Shaheen and Shapiro both include select filmographies, with the former highlighting 25 representative titles, each receiving a short review essay, and the latter providing a more complete filmography, along with several Japanese titles. While notable for being more comprehensive, Shapiro’s filmography is scant on details, as he chose instead to focus on selected films for exposition throughout the text, in particular as they pertain to the book’s thesis. Between these two efforts, Broderick weighed in with Nuclear Movies (1991), a guidebook which features a filmography less comprehensive than Shapiro’s but including more details, and more inclusive than Shaheen’s but with less detailed exposition. While each of these three tried to strike a balance between inclusion and exposition, Broderick’s approach is to provide a long essay up front that synthesizes the filmography in terms of themes, such as the Nazi threat, Soviet spies, the Fifties, science fictions, mutations and monsters, alien interventions, proliferation and super heroes, to name a few, each noting the connections between films under its respective theme. The rest of the book consists of an annotated filmography arranged by year from the pre-1950s through the end of the 1980s. Shapiro would pick up on this periodization by developing his own discussion of ‘prototypical bomb films,’ joining Broderick in projecting later atomic themes back to the early 20th century. Broderick also includes a selection of Japanese films, discussed under the theme of ‘the human dimension,’ noting in particular films such as ‘The Bells of Nagasaki’ (1950), ‘Record of a Living Being’ (AKA 'I Live in Fear' 1955), and ‘The H-Man’ (1958). These films are noteworthy for providing the ground level view the bomb to counterbalance the view from above that characterized many American bomb films of the period. However, the comprehensive scope of Broderick’s guidebook, it includes several factual errors and minor inconsistencies, likely due more to low budget editorial policy than to author shortcomings, but which nevertheless preclude the book from being the final word on essential points such as characters, titles and dates, although with this caveat it remains a useful volume for its thoughtful thematic survey and fairly comprehensive filmography.
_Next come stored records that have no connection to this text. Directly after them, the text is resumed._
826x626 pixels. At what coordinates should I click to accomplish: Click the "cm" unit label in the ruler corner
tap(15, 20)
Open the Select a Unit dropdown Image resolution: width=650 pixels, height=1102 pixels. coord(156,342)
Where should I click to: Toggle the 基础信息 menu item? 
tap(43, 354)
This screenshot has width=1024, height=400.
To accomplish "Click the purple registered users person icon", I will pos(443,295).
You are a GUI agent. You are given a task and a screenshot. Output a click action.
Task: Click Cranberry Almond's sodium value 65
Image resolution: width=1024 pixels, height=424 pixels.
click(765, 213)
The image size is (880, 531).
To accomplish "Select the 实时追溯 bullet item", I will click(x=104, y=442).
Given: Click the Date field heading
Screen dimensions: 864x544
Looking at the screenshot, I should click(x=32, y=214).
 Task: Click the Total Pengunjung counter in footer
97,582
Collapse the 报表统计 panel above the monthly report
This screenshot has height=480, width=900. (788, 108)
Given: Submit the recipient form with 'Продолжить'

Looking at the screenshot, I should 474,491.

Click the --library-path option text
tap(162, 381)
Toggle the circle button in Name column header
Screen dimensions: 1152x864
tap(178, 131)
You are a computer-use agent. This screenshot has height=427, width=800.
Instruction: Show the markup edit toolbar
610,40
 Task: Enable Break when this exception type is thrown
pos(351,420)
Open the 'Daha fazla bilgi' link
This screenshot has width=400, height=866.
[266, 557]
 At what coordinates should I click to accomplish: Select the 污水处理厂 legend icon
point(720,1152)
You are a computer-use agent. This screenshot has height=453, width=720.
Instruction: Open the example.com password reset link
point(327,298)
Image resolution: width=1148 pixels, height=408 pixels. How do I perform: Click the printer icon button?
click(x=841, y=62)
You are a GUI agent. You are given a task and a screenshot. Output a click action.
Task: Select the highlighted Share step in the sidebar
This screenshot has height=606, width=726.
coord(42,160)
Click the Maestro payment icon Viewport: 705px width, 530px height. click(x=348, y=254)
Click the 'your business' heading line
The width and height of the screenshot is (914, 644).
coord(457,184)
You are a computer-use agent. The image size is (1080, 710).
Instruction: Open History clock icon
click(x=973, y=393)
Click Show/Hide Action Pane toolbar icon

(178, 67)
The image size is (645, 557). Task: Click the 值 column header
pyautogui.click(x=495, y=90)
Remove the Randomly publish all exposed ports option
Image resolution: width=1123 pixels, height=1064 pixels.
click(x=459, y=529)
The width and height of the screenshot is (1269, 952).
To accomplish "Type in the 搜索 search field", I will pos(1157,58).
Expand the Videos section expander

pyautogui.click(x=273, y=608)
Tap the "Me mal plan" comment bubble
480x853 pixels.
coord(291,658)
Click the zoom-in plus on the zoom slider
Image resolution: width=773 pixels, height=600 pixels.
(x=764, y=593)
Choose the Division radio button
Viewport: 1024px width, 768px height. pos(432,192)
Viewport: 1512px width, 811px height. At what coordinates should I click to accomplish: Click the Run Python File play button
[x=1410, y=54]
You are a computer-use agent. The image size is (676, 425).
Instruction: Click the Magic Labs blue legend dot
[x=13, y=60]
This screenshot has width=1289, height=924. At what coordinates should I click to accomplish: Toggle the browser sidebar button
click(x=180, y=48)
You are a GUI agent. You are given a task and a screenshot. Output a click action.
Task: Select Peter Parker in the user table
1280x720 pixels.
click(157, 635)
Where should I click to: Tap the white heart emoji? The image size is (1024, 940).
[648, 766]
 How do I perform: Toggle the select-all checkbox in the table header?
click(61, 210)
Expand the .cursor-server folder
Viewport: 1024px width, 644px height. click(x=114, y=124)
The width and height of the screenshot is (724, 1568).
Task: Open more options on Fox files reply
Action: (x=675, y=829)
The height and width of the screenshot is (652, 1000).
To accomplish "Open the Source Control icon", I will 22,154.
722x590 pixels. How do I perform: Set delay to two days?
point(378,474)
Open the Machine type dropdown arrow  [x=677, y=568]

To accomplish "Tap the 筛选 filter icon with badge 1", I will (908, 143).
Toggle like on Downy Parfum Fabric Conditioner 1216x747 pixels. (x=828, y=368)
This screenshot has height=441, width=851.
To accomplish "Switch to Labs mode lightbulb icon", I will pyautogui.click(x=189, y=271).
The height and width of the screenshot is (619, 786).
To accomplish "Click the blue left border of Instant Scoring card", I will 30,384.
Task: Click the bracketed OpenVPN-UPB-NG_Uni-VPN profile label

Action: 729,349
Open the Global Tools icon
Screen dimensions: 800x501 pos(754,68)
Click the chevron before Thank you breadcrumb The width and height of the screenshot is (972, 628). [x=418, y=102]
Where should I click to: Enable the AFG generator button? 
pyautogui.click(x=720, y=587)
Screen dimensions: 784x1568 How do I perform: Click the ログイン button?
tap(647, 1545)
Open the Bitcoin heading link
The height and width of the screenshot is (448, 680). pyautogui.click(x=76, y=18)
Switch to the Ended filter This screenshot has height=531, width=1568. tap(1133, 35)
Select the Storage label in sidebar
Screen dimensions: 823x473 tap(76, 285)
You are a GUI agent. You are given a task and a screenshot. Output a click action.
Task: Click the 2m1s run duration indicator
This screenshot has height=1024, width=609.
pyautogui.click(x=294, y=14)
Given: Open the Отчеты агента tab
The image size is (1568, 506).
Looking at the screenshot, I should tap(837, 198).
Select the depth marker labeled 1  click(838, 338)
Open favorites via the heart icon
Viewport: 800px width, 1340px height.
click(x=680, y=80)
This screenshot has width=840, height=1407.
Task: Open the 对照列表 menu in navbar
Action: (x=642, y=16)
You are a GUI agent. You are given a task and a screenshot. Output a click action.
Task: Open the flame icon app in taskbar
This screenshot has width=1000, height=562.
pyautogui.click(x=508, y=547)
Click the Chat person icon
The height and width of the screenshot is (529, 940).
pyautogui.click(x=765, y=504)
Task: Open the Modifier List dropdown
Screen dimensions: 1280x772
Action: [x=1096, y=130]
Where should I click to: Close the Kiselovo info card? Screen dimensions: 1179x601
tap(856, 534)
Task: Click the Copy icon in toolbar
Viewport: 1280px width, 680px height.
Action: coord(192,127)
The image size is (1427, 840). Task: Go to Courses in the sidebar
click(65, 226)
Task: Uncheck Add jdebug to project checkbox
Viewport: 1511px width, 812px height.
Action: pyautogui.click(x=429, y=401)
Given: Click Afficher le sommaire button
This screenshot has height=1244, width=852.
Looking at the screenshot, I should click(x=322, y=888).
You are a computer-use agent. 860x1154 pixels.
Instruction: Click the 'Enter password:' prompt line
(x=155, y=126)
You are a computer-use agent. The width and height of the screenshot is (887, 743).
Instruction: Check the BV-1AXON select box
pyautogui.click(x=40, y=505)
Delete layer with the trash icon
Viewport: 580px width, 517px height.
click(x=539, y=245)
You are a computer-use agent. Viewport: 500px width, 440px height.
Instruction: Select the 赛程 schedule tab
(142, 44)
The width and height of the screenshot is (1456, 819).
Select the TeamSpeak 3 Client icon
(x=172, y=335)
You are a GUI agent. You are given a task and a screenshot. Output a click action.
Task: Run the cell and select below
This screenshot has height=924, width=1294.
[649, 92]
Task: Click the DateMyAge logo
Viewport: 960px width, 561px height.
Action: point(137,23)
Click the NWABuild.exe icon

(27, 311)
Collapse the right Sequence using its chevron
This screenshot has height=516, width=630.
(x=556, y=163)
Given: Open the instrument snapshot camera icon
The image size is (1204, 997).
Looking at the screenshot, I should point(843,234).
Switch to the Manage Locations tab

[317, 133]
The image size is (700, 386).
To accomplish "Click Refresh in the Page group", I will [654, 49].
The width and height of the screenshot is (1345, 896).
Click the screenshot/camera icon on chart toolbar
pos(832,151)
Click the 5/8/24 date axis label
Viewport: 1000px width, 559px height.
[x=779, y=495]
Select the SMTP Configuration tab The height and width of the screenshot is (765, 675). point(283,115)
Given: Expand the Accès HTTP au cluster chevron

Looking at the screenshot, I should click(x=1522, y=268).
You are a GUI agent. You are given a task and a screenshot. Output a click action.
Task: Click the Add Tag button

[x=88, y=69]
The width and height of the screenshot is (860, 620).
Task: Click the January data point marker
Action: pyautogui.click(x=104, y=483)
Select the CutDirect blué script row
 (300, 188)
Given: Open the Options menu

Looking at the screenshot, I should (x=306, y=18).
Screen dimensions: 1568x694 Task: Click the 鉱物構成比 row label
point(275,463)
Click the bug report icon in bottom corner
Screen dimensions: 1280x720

Broderick also offered the 1996 edited collection Hibakusha Cinema, which features a selection of previously available essays reprinted along with some fresh material. The book begins with three oft-cited essays: Donald Richie’s ‘Mono No Aware’ (1961), Susan Sontag's ‘The Imagination of Disaster’ (1965), and Chon Noriega’s ‘Godzilla and the Japanese Nightmare’ (1987). While it is useful to have these under one cover, Broderick summarizes but does not contextualize or evaluate these earlier works in his Introduction. Two other reprinted essays are also included: ‘Depiction of the Atomic Bombings in Japanese Cinema’ by Kyoko Hirano (1992) and ‘Akira Kurosawa and the Atomic Age’ by James Goodwin (1994). The latter employs interviews with Kurosawa (published elsewhere) and finds that ‘Ikimono no Kiroku’ (Record of a Living Being 1955) was partly influenced by Kurosawa's experience of a huge earthquake when he was a teenager and the mass hysteria that followed. While the role of memory in ‘Ikimono no Kiroku’ is indirect, the film forefronts the issue of awareness, and more specifically, what does it mean to live in the nuclear age and to be aware of the bomb. More directly related to the question of memory is the later Kurosawa film ‘Hachigatsu no Rapusodi’ (1991), which is about the experience of and memory of the bomb and what happens to those experiences and memories in subsequent generations. Goodwin’s essay is useful for it’s discussion of memory in the bomb films of Kurosawa, whose works are also discussed by Linda Ehrlich in a chapter on ‘the extremes of innocence’ in Kurosawa’s ‘Yume’ (Dreams 1990) as well as ‘Rhapsody in August.’ Two final chapters include studies of narrative strategies in the novel Black Rain and the subsequent film treatment by Shohei Imamura, and a chapter on politics and gender in the depiction of female hibakusha by Maya Morioka Todeschini. Broderick’s introductory essay lays out the topics of each chapter and draws connections among them, but tends to take at face value some of the more questionable points made by Richie and Noriega, both of which essentialize and dichotomize ‘the Japanese’ in ‘us and them’ frameworks that have been problematized by later scholars. However, this collection remains valuable because it extends the discourse to include anime, such as ‘Akira’ (1988), and literature, through the comparison of ‘Black Rain’ as film and novel.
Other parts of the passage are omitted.